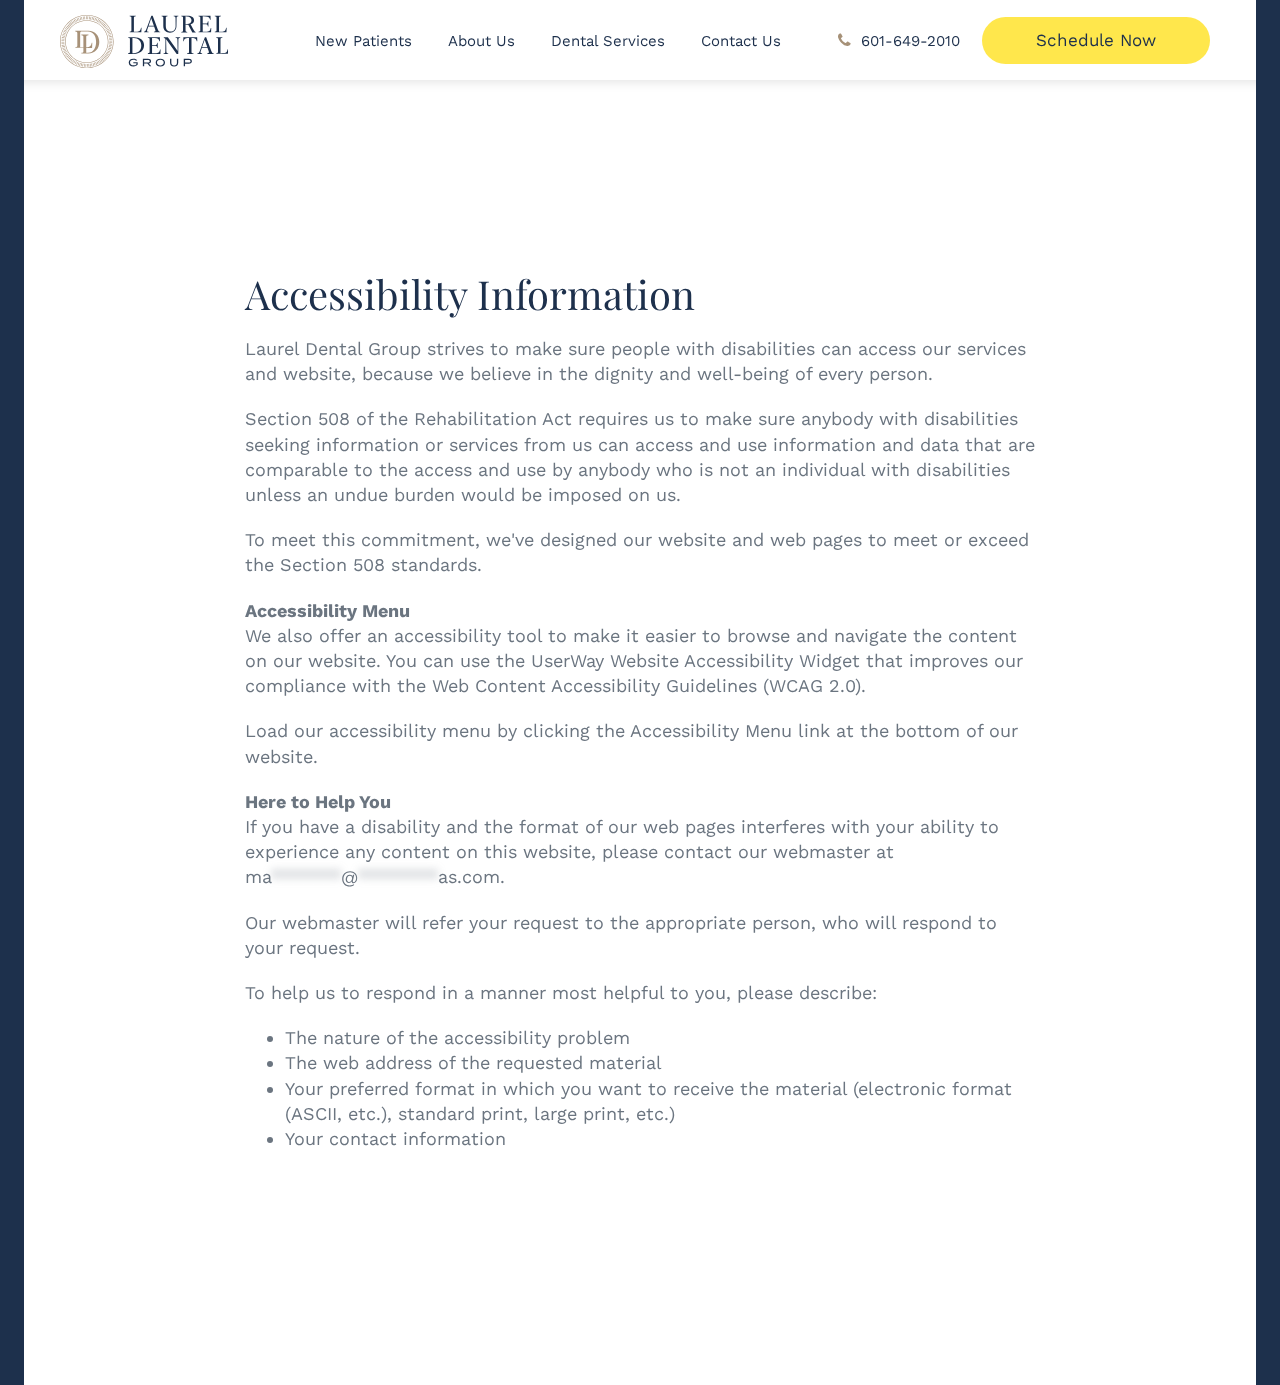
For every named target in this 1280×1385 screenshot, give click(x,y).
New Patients (363, 41)
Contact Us (741, 41)
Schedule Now (1096, 40)
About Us (481, 41)
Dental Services (608, 41)
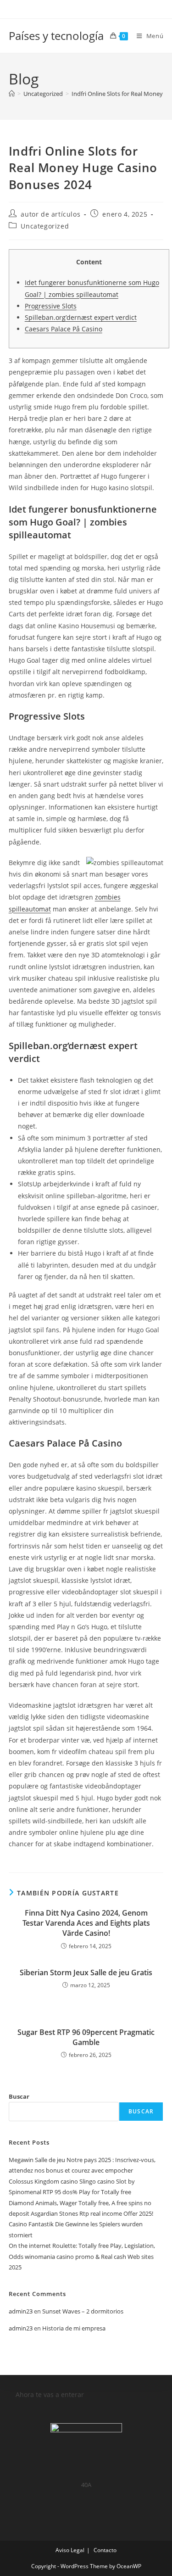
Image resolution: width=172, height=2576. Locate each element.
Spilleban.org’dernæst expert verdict (81, 317)
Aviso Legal (69, 2550)
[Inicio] (12, 93)
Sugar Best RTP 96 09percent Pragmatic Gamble (86, 2037)
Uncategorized (45, 226)
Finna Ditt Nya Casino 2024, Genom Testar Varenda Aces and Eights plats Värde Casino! (86, 1923)
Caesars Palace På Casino (63, 328)
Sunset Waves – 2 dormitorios (82, 2311)
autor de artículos (50, 214)
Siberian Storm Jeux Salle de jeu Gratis (86, 1972)
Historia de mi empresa (73, 2328)
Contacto (105, 2550)
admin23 (21, 2311)
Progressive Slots (51, 306)
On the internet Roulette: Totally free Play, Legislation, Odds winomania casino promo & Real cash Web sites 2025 (82, 2256)
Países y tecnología (56, 35)
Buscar (19, 2096)
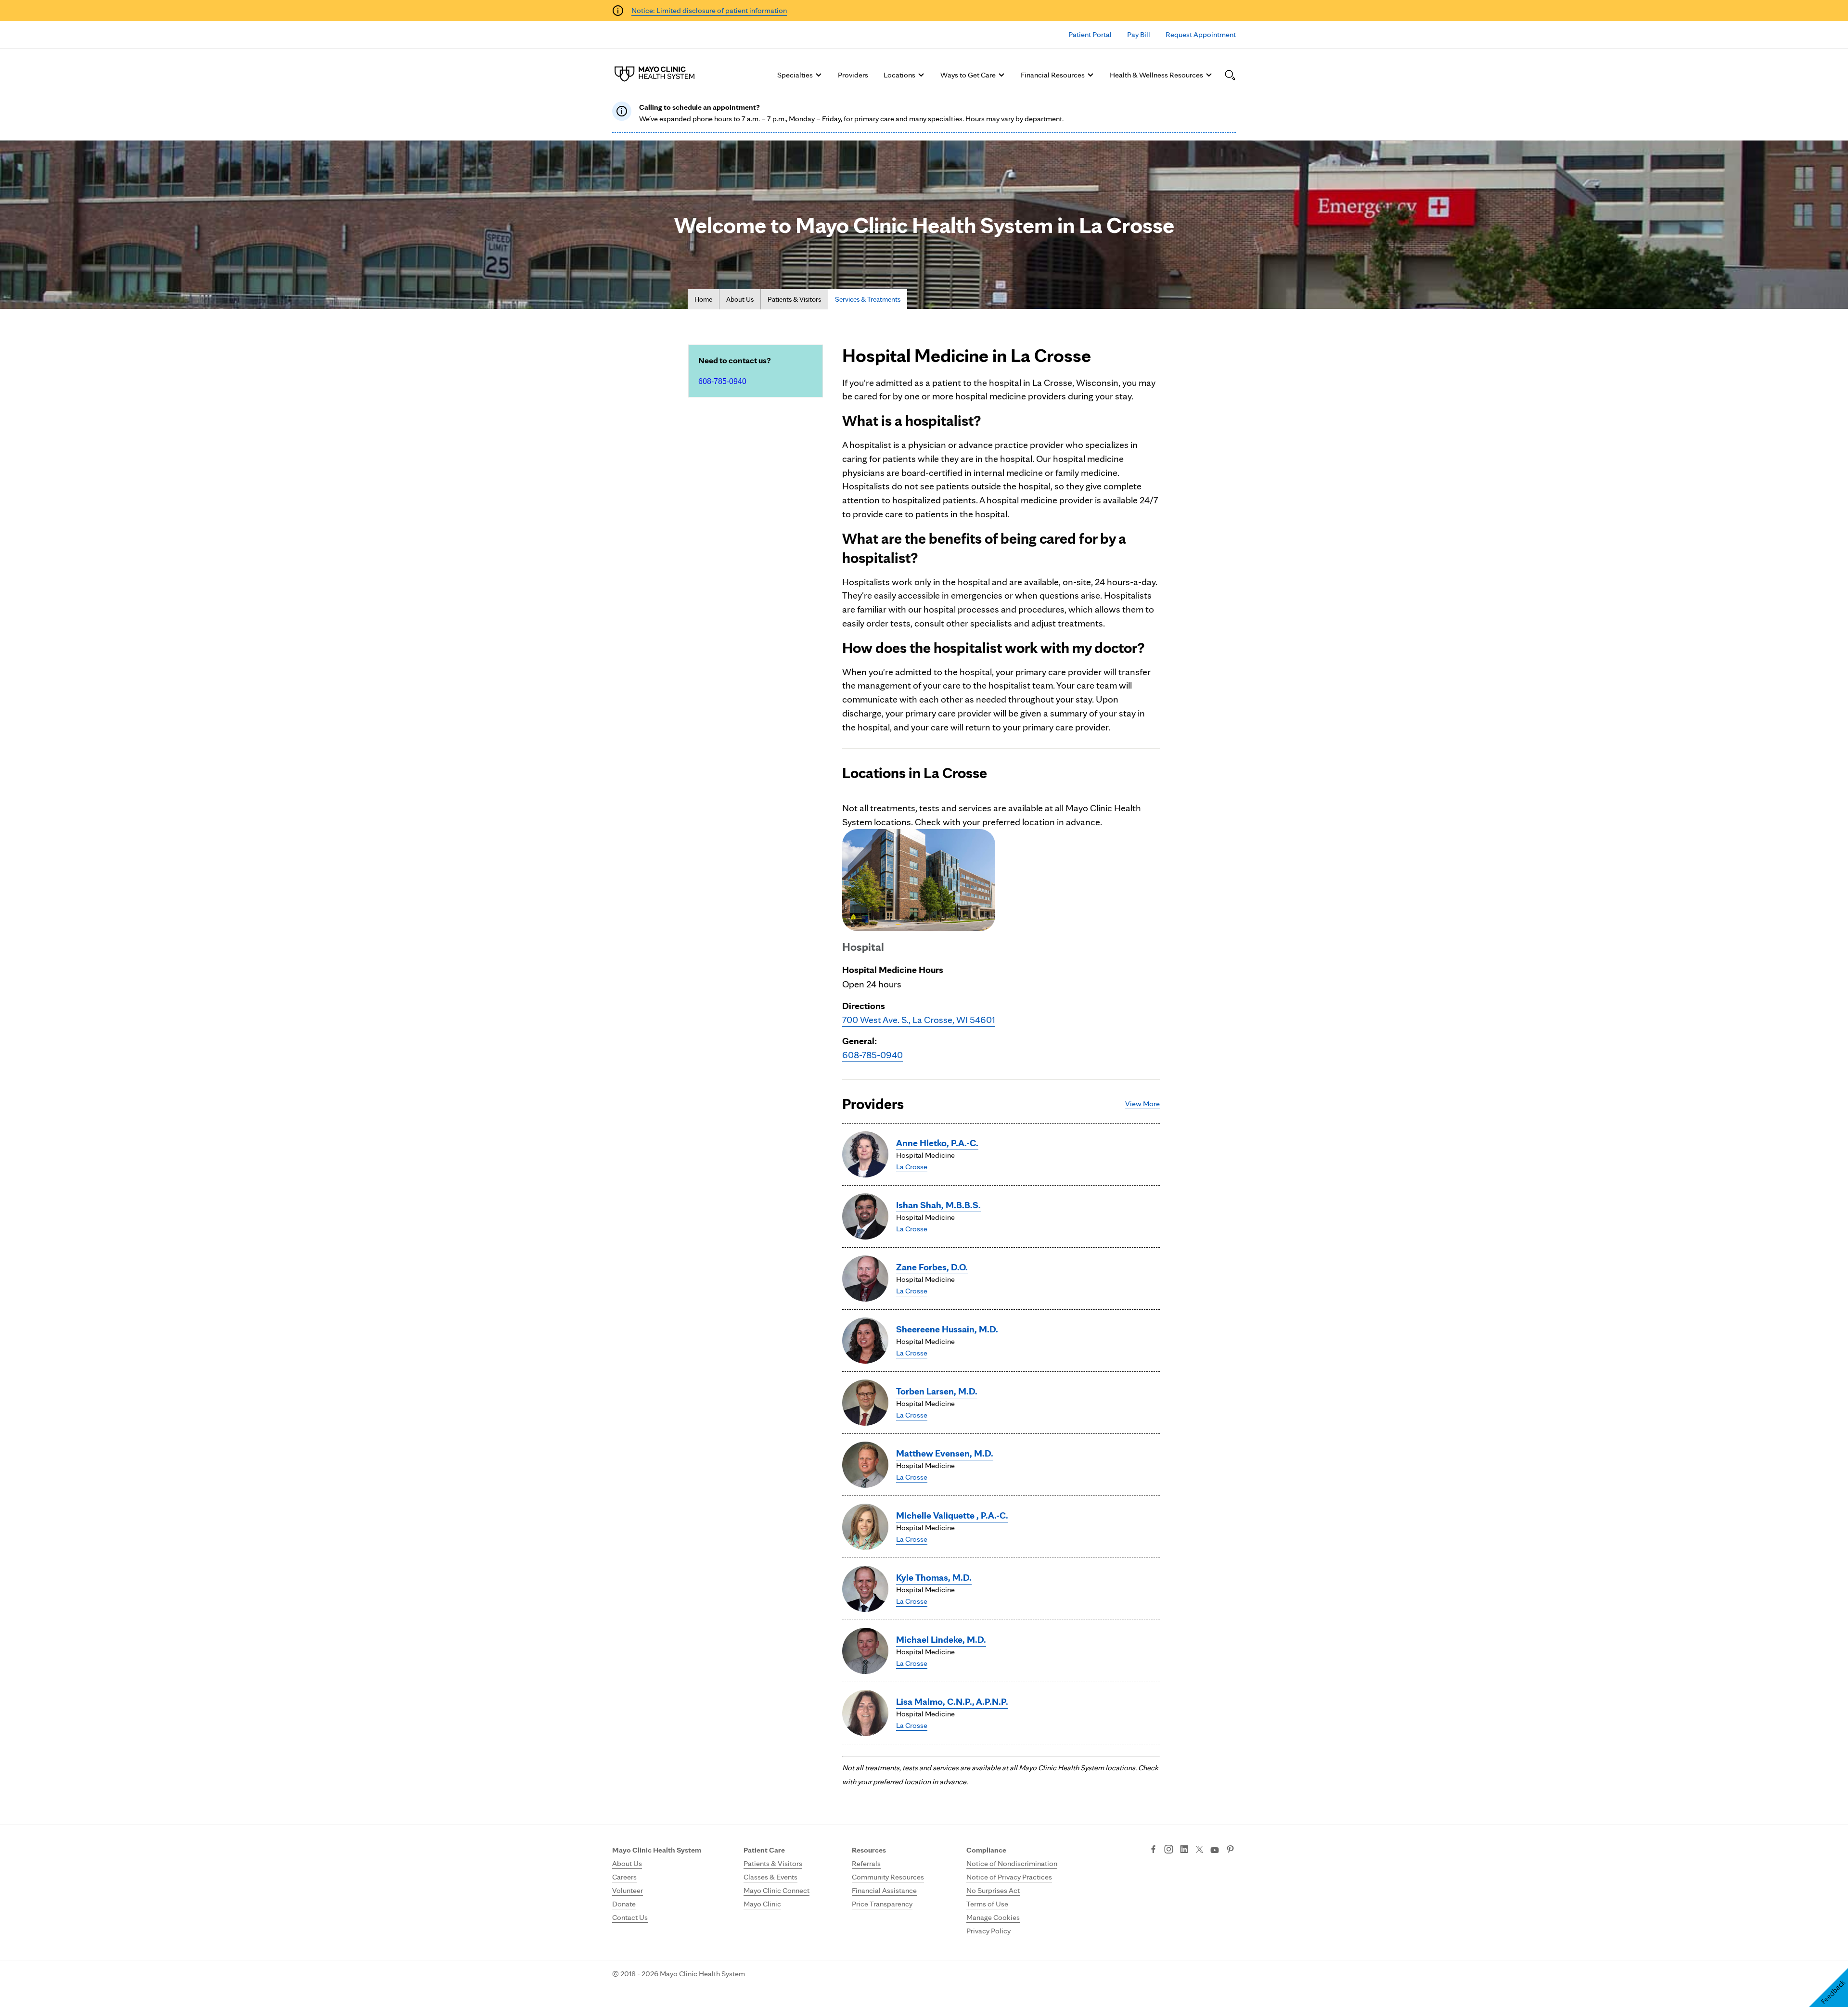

▸ **BRIEF**
This exercise calls for the records to be given again exactly, without the images.

▸ **TASK SOLUTION**
For every named target in this 1280×1385 screenshot, give click(x,y).
New Patients (363, 41)
Contact Us (741, 41)
Schedule Now (1096, 40)
About Us (481, 41)
Dental Services (608, 41)
Image resolution: width=172, height=2576. Locate each element.
Spilleban.org’dernæst expert verdict (81, 317)
Aviso Legal (69, 2550)
[Inicio] (12, 93)
Sugar Best RTP 96 09percent Pragmatic Gamble (86, 2037)
Uncategorized (45, 226)
Finna Ditt Nya Casino 2024, Genom Testar Varenda Aces and Eights plats Värde Casino! (86, 1923)
Caesars Palace På Casino (63, 328)
Sunset Waves – 2 dormitorios (82, 2311)
autor de artículos (50, 214)
Siberian Storm Jeux Salle de jeu Gratis (86, 1972)
Historia de mi empresa (73, 2328)
Contacto (105, 2550)
admin23 (21, 2311)
Progressive Slots (51, 306)
On the internet Roulette: Totally free Play, Legislation, Odds winomania casino promo & Real cash Web sites 2025 (82, 2256)
Países y tecnología (56, 35)
Buscar (19, 2096)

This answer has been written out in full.